» **TASK GOAL**
Copy out all of the records below word for word, with no changes.

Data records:
- - - -

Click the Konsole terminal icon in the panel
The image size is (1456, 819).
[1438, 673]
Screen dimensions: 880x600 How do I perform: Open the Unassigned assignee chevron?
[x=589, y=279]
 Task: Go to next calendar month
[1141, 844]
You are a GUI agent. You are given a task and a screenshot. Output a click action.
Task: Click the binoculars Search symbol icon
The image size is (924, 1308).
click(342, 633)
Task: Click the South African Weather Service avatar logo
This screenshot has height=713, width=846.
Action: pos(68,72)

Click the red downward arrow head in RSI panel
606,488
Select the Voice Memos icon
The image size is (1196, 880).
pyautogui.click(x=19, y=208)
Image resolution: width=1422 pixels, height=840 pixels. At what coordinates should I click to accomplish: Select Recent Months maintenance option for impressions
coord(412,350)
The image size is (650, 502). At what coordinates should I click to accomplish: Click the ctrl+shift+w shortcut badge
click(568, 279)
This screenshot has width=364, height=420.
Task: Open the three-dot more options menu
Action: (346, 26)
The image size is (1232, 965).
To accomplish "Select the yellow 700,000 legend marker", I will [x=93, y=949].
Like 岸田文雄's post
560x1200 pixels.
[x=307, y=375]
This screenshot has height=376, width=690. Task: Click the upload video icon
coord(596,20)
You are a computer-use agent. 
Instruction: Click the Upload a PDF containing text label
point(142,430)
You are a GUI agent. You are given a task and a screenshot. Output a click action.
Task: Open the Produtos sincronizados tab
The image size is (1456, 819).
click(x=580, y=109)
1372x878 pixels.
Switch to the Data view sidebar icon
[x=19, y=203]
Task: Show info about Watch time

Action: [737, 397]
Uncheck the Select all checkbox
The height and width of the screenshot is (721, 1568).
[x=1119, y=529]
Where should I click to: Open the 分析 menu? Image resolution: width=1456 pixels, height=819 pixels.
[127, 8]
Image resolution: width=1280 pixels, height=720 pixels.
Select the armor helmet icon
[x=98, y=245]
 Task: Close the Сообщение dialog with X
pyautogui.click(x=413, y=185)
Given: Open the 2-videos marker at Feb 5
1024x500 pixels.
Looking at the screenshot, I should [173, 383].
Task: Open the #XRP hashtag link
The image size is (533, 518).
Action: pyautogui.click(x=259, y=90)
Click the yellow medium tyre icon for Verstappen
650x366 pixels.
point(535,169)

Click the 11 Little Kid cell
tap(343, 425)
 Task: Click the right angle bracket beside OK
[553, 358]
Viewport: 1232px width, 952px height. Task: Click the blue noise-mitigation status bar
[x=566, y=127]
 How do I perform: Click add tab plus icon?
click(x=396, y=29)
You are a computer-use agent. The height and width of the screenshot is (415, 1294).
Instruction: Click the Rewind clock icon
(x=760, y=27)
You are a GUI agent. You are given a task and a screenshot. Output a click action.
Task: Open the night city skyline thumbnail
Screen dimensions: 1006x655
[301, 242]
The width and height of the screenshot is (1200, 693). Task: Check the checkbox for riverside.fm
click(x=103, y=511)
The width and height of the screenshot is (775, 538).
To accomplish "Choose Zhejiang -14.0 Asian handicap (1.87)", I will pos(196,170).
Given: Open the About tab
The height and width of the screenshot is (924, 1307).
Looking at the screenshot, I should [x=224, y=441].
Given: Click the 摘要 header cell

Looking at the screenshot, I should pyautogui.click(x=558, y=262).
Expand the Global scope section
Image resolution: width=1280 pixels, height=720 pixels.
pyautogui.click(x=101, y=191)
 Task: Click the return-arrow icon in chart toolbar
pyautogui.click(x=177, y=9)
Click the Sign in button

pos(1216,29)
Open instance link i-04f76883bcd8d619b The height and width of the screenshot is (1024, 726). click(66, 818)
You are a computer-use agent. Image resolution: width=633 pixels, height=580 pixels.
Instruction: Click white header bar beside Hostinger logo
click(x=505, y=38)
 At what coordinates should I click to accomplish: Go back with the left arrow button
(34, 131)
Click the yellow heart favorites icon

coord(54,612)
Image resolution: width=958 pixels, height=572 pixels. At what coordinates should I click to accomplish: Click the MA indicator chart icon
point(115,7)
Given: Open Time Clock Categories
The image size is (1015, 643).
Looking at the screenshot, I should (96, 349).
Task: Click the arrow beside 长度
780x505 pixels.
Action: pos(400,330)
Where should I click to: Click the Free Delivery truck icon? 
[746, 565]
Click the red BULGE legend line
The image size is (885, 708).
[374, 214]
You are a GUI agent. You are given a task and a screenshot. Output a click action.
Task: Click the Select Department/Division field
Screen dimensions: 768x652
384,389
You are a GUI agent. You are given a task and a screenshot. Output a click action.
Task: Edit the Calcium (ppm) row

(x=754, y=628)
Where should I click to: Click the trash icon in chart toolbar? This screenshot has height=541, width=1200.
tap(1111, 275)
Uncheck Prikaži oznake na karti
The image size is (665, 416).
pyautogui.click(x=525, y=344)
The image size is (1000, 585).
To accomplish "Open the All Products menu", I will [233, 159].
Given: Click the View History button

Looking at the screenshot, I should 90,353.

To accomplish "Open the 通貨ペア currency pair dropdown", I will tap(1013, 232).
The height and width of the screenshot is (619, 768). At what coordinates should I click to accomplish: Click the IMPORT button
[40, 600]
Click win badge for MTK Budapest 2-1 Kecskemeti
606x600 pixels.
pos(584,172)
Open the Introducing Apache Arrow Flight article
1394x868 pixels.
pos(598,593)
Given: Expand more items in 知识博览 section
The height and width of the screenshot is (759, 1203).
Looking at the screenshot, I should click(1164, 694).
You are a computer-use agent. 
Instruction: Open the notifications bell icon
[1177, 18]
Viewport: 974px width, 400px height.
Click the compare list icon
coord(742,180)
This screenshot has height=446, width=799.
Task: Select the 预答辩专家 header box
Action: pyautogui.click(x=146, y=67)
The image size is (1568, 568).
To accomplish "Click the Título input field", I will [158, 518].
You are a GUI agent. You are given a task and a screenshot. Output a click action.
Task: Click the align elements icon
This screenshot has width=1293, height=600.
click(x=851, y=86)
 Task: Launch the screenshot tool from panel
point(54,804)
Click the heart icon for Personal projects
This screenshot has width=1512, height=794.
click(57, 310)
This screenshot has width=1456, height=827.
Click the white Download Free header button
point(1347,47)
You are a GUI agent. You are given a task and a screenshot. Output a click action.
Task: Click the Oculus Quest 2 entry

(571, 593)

- - - -

» **FINISHED ANSWER**
Click the Konsole terminal icon in the panel
The image size is (1456, 819).
[1438, 673]
Screen dimensions: 880x600 How do I perform: Open the Unassigned assignee chevron?
[x=589, y=279]
 Task: Go to next calendar month
[1141, 844]
You are a GUI agent. You are given a task and a screenshot. Output a click action.
Task: Click the binoculars Search symbol icon
The image size is (924, 1308).
click(342, 633)
Task: Click the South African Weather Service avatar logo
This screenshot has height=713, width=846.
Action: pos(68,72)

Click the red downward arrow head in RSI panel
606,488
Select the Voice Memos icon
The image size is (1196, 880).
pyautogui.click(x=19, y=208)
Image resolution: width=1422 pixels, height=840 pixels. At what coordinates should I click to accomplish: Select Recent Months maintenance option for impressions
coord(412,350)
The image size is (650, 502). At what coordinates should I click to accomplish: Click the ctrl+shift+w shortcut badge
click(568, 279)
This screenshot has width=364, height=420.
Task: Open the three-dot more options menu
Action: (346, 26)
The image size is (1232, 965).
To accomplish "Select the yellow 700,000 legend marker", I will [x=93, y=949].
Like 岸田文雄's post
560x1200 pixels.
[x=307, y=375]
This screenshot has height=376, width=690. Task: Click the upload video icon
coord(596,20)
You are a computer-use agent. 
Instruction: Click the Upload a PDF containing text label
point(142,430)
You are a GUI agent. You are given a task and a screenshot. Output a click action.
Task: Open the Produtos sincronizados tab
The image size is (1456, 819).
click(x=580, y=109)
1372x878 pixels.
Switch to the Data view sidebar icon
[x=19, y=203]
Task: Show info about Watch time

Action: [737, 397]
Uncheck the Select all checkbox
The height and width of the screenshot is (721, 1568).
[x=1119, y=529]
Where should I click to: Open the 分析 menu? Image resolution: width=1456 pixels, height=819 pixels.
[127, 8]
Image resolution: width=1280 pixels, height=720 pixels.
Select the armor helmet icon
[x=98, y=245]
 Task: Close the Сообщение dialog with X
pyautogui.click(x=413, y=185)
Given: Open the 2-videos marker at Feb 5
1024x500 pixels.
Looking at the screenshot, I should [173, 383].
Task: Open the #XRP hashtag link
The image size is (533, 518).
Action: pyautogui.click(x=259, y=90)
Click the yellow medium tyre icon for Verstappen
650x366 pixels.
point(535,169)

Click the 11 Little Kid cell
tap(343, 425)
 Task: Click the right angle bracket beside OK
[553, 358]
Viewport: 1232px width, 952px height. Task: Click the blue noise-mitigation status bar
[x=566, y=127]
 How do I perform: Click add tab plus icon?
click(x=396, y=29)
You are a computer-use agent. The height and width of the screenshot is (415, 1294).
Instruction: Click the Rewind clock icon
(x=760, y=27)
You are a GUI agent. You are given a task and a screenshot. Output a click action.
Task: Open the night city skyline thumbnail
Screen dimensions: 1006x655
[301, 242]
The width and height of the screenshot is (1200, 693). Task: Check the checkbox for riverside.fm
click(x=103, y=511)
The width and height of the screenshot is (775, 538).
To accomplish "Choose Zhejiang -14.0 Asian handicap (1.87)", I will pos(196,170).
Given: Open the About tab
The height and width of the screenshot is (924, 1307).
Looking at the screenshot, I should [x=224, y=441].
Given: Click the 摘要 header cell

Looking at the screenshot, I should pyautogui.click(x=558, y=262).
Expand the Global scope section
Image resolution: width=1280 pixels, height=720 pixels.
pyautogui.click(x=101, y=191)
 Task: Click the return-arrow icon in chart toolbar
pyautogui.click(x=177, y=9)
Click the Sign in button

pos(1216,29)
Open instance link i-04f76883bcd8d619b The height and width of the screenshot is (1024, 726). click(66, 818)
You are a computer-use agent. Image resolution: width=633 pixels, height=580 pixels.
Instruction: Click white header bar beside Hostinger logo
click(x=505, y=38)
 At what coordinates should I click to accomplish: Go back with the left arrow button
(34, 131)
Click the yellow heart favorites icon

coord(54,612)
Image resolution: width=958 pixels, height=572 pixels. At what coordinates should I click to accomplish: Click the MA indicator chart icon
point(115,7)
Given: Open Time Clock Categories
The image size is (1015, 643).
Looking at the screenshot, I should (96, 349).
Task: Click the arrow beside 长度
780x505 pixels.
Action: pos(400,330)
Where should I click to: Click the Free Delivery truck icon? 
[746, 565]
Click the red BULGE legend line
The image size is (885, 708).
[374, 214]
You are a GUI agent. You are given a task and a screenshot. Output a click action.
Task: Click the Select Department/Division field
Screen dimensions: 768x652
384,389
You are a GUI agent. You are given a task and a screenshot. Output a click action.
Task: Edit the Calcium (ppm) row

(x=754, y=628)
Where should I click to: Click the trash icon in chart toolbar? This screenshot has height=541, width=1200.
tap(1111, 275)
Uncheck Prikaži oznake na karti
The image size is (665, 416).
pyautogui.click(x=525, y=344)
The image size is (1000, 585).
To accomplish "Open the All Products menu", I will [233, 159].
Given: Click the View History button

Looking at the screenshot, I should 90,353.

To accomplish "Open the 通貨ペア currency pair dropdown", I will tap(1013, 232).
The height and width of the screenshot is (619, 768). At what coordinates should I click to accomplish: Click the IMPORT button
[40, 600]
Click win badge for MTK Budapest 2-1 Kecskemeti
606x600 pixels.
pos(584,172)
Open the Introducing Apache Arrow Flight article
1394x868 pixels.
pos(598,593)
Given: Expand more items in 知识博览 section
The height and width of the screenshot is (759, 1203).
Looking at the screenshot, I should click(1164, 694).
You are a computer-use agent. 
Instruction: Open the notifications bell icon
[1177, 18]
Viewport: 974px width, 400px height.
Click the compare list icon
coord(742,180)
This screenshot has height=446, width=799.
Task: Select the 预答辩专家 header box
Action: pyautogui.click(x=146, y=67)
The image size is (1568, 568).
To accomplish "Click the Título input field", I will [158, 518].
You are a GUI agent. You are given a task and a screenshot. Output a click action.
Task: Click the align elements icon
This screenshot has width=1293, height=600.
click(x=851, y=86)
 Task: Launch the screenshot tool from panel
point(54,804)
Click the heart icon for Personal projects
This screenshot has width=1512, height=794.
click(57, 310)
This screenshot has width=1456, height=827.
Click the white Download Free header button
point(1347,47)
You are a GUI agent. You are given a task and a screenshot. Output a click action.
Task: Click the Oculus Quest 2 entry

(571, 593)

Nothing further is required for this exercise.